- Relator(a)
- Ministra Regina Helena Costa
- Órgão julgador
- Primeira Turma
- Data do julgamento
- 21/03/2017
- Data de publicação
- 29/03/2017
STJ – Acórdão, Rel. Ministra Regina Helena Costa, Primeira Turma, j. 21/03/2017, p. 29/03/2017
PROCESSUAL CIVIL. TRIBUTÁRIO. AGRAVO INTERNO NO RECURSO ESPECIAL. CÓDIGO DE PROCESSO CIVIL DE 2015. APLICABILIDADE. EXECUÇÃO FISCAL. BLOQUEIO DE VALORES ATRAVÉS DO SISTEMA BACENJUD. POSSIBILIDADE. CITAÇÃO VÁLIDA. AUSÊNCIA DE PAGAMENTO E DE NOMEAÇÃO DE BENS À PENHORA. IMPRESCINDIBILIDADE. INCIDÊNCIA DA SÚMULA N. 568/STJ. ARGUMENTOS INSUFICIENTES PARA DESCONSTITUIR A DECISÃO ATACADA. I - Consoante o decidido pelo Plenário desta Corte na sessão realizada em 09.03.2016, o regime recursal será determinado pela data da publicação do provimento jurisdicional impugnado.

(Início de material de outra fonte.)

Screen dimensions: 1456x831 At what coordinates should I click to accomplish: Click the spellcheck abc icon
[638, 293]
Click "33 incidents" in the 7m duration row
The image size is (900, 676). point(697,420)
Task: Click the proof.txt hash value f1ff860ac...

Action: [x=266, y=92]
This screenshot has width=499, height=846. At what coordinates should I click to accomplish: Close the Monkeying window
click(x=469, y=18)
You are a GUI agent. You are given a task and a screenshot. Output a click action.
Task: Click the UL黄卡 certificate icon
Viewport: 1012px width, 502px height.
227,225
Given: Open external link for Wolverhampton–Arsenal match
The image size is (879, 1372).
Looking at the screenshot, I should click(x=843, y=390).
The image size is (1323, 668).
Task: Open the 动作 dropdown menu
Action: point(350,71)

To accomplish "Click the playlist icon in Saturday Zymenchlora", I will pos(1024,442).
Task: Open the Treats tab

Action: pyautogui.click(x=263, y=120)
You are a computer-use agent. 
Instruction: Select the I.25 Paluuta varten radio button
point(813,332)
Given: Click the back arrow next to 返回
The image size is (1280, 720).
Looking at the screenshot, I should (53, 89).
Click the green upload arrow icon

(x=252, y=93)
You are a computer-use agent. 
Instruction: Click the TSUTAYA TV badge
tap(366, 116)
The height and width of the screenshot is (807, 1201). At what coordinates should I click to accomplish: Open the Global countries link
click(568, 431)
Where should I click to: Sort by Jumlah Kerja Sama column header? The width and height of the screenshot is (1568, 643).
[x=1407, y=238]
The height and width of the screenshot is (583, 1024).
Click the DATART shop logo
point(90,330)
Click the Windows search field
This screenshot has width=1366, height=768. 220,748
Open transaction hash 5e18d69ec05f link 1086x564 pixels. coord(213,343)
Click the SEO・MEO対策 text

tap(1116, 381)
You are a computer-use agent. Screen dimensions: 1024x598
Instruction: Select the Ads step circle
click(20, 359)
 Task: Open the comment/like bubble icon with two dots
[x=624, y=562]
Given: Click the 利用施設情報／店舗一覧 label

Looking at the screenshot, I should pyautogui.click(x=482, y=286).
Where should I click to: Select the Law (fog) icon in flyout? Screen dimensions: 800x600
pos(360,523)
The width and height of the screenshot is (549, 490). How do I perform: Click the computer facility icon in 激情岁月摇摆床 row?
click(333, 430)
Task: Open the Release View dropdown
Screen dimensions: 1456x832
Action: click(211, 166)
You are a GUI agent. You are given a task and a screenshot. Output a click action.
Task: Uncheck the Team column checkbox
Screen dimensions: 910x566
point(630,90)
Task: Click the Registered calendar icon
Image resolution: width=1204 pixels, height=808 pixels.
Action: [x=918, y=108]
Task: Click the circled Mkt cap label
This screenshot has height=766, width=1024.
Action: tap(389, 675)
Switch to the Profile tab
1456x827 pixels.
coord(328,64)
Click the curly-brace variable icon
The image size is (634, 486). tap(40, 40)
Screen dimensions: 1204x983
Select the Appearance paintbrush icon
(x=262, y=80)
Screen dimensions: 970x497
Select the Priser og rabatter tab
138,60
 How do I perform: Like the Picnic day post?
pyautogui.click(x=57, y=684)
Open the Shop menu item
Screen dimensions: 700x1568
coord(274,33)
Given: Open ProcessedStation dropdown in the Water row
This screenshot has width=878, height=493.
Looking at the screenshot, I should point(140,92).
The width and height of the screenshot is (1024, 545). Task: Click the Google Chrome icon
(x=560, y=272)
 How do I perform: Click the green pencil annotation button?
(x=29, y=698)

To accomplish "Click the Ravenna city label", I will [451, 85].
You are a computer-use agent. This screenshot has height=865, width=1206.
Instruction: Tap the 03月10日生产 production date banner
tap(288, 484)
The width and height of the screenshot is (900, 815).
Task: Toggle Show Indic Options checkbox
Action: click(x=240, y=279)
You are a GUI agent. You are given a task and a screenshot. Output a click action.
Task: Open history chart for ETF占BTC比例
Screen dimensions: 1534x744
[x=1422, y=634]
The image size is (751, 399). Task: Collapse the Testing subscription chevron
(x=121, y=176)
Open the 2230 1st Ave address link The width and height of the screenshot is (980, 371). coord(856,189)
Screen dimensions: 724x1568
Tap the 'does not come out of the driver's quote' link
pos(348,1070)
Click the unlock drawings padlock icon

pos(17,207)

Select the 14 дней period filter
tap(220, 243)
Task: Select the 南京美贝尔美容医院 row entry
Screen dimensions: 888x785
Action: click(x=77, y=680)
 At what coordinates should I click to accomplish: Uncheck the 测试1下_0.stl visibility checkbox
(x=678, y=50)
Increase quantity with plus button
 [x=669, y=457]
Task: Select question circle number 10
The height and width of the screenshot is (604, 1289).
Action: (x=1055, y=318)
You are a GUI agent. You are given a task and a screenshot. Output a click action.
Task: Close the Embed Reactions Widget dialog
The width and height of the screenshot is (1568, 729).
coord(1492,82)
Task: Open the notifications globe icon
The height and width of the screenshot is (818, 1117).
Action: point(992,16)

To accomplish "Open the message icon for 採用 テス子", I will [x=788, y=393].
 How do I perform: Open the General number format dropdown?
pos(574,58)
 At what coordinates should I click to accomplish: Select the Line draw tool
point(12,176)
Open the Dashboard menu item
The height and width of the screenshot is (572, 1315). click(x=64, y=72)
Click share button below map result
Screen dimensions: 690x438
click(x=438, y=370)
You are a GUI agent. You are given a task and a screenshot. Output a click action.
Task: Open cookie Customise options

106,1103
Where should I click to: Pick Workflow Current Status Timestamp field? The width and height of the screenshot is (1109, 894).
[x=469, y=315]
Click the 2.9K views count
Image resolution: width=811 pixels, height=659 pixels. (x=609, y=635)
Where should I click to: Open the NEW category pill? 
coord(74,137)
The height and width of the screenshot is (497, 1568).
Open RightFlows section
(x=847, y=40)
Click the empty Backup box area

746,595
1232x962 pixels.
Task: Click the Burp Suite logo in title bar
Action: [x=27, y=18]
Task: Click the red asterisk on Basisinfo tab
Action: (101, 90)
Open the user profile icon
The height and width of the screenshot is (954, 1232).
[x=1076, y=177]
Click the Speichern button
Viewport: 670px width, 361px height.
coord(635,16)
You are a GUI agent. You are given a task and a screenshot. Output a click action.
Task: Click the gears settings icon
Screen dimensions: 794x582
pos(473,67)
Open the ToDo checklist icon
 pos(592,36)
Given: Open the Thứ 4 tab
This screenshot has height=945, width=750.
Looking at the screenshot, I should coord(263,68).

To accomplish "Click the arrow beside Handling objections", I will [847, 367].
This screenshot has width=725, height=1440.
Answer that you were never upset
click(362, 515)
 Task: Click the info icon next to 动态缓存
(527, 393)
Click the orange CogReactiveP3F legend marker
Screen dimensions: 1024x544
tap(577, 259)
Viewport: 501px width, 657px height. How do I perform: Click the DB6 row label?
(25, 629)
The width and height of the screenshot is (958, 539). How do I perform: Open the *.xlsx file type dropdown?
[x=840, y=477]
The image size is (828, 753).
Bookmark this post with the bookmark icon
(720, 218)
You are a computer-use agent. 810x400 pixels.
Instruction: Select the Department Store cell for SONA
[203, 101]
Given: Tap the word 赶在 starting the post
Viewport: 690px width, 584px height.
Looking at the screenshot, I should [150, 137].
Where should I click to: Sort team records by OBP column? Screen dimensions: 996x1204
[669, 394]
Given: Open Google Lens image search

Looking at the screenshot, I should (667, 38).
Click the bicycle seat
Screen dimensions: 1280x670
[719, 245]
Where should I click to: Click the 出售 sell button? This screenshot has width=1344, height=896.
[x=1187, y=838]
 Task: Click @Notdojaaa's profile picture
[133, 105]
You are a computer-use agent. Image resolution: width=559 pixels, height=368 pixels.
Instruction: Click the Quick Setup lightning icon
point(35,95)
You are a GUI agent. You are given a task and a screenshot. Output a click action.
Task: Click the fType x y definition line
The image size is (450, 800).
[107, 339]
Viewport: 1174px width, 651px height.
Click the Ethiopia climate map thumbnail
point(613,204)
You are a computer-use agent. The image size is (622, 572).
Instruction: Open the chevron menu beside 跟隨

Assim sendo, in casu, aplica-se o Código de Processo Civil de 2015. II - É pacífico o entendimento no Superior Tribunal de Justiça segundo o qual o bloqueio dos ativos financeiros do executado, por meio do sistema BACENJUD, é possível quando, validamente citado, ele não pagar nem nomear bens à penhora, sob pena de violação ao princípio do devido processo legal. III - O relator poderá, monocraticamente, dar ou negar provimento ao recurso quando houver entendimento dominante acerca do tema, a teor da Súmula n. 568/STJ. IV - A Agravante não apresenta, no agravo, argumentos suficientes para desconstituir a decisão recorrida. V - Agravo Interno improvido. (AgInt no REsp n. 1.635.728/PE, relatora Ministra Regina Helena Costa, Primeira Turma, julgado em 21/3/2017, DJe de 29/3/2017.)